Task item: This exercise asks for a copy of each line in the records below with the word "device" in it.

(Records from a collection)
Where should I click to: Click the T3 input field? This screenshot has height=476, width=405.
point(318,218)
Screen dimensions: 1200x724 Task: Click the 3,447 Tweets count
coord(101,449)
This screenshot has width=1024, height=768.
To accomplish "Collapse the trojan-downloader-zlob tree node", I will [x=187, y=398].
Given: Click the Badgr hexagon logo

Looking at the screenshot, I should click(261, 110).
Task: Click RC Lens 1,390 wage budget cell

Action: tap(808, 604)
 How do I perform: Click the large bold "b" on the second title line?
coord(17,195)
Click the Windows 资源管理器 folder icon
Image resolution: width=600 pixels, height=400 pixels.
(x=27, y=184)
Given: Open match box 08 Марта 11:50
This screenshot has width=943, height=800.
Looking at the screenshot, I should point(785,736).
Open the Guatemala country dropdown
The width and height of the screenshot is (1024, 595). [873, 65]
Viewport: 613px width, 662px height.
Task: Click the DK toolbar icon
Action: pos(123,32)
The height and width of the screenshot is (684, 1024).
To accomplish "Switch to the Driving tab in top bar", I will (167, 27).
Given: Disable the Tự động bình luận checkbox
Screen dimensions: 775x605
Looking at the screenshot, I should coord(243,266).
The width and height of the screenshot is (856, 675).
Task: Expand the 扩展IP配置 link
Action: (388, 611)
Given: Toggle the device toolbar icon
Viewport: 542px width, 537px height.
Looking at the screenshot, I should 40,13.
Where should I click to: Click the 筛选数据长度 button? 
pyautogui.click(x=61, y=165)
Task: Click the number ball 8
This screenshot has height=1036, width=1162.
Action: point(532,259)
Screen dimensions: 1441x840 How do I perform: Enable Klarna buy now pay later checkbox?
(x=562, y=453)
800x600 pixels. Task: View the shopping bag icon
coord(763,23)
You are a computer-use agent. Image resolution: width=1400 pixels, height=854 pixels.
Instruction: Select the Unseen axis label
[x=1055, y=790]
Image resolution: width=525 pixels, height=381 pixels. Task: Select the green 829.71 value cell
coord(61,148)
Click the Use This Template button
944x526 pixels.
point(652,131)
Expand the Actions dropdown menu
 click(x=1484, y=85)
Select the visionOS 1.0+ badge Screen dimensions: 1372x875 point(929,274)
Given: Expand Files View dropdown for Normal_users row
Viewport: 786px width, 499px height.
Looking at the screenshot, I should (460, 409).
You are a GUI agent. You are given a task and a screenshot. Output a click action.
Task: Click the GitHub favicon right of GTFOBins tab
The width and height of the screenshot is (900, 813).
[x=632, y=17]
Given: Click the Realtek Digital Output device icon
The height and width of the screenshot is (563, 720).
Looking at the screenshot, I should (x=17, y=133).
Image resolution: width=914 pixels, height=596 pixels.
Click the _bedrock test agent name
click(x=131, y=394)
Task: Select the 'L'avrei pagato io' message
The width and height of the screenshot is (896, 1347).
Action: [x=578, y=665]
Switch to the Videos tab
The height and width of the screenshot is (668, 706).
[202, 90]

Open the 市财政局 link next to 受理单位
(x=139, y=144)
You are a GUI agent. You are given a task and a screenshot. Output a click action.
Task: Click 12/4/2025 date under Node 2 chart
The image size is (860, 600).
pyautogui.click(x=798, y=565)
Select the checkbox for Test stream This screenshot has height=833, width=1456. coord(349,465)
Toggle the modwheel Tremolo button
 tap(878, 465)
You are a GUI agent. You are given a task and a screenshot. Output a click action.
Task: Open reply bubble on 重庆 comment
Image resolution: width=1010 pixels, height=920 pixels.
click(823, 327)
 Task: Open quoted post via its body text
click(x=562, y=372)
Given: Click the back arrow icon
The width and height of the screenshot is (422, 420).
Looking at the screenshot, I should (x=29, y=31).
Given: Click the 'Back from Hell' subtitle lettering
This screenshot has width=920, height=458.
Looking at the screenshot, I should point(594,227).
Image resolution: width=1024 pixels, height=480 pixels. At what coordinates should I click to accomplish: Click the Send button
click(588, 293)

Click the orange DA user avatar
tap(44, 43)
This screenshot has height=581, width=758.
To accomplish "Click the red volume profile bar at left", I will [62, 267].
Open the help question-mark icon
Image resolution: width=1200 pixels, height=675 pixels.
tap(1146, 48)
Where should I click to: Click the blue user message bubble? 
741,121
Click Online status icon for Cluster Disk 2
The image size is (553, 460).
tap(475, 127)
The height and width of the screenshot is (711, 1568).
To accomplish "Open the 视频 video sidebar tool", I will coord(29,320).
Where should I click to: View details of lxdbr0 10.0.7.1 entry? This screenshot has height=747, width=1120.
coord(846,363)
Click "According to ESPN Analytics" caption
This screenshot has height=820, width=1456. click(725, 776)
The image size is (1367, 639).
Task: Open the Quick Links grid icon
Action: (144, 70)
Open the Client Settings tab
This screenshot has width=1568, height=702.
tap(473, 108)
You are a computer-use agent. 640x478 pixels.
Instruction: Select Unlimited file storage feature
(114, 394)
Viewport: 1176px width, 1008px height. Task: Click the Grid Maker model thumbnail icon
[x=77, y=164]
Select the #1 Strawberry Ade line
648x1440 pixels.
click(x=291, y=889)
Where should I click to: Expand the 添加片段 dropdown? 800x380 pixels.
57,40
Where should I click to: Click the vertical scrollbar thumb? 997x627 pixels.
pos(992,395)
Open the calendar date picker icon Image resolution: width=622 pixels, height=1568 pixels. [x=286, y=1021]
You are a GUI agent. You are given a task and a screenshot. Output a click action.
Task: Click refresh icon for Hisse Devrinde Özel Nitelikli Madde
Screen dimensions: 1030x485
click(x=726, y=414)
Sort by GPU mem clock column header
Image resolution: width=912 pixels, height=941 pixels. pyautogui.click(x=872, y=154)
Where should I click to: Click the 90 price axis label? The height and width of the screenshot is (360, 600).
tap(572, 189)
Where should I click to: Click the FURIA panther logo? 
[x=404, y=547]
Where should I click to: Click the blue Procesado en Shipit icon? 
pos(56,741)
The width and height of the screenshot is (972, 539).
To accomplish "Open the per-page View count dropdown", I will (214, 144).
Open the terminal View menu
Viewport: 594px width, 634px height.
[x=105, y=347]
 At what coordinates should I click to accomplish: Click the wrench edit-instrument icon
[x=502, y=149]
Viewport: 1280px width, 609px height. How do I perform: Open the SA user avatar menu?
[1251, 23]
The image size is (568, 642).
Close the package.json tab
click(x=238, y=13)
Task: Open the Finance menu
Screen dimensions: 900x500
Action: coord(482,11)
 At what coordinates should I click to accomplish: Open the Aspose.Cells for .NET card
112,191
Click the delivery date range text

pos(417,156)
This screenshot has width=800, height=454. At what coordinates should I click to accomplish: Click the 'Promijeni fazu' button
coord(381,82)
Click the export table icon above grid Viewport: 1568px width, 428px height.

Expected answer:
Given: Toggle the device toolbar icon
Given: Click the Realtek Digital Output device icon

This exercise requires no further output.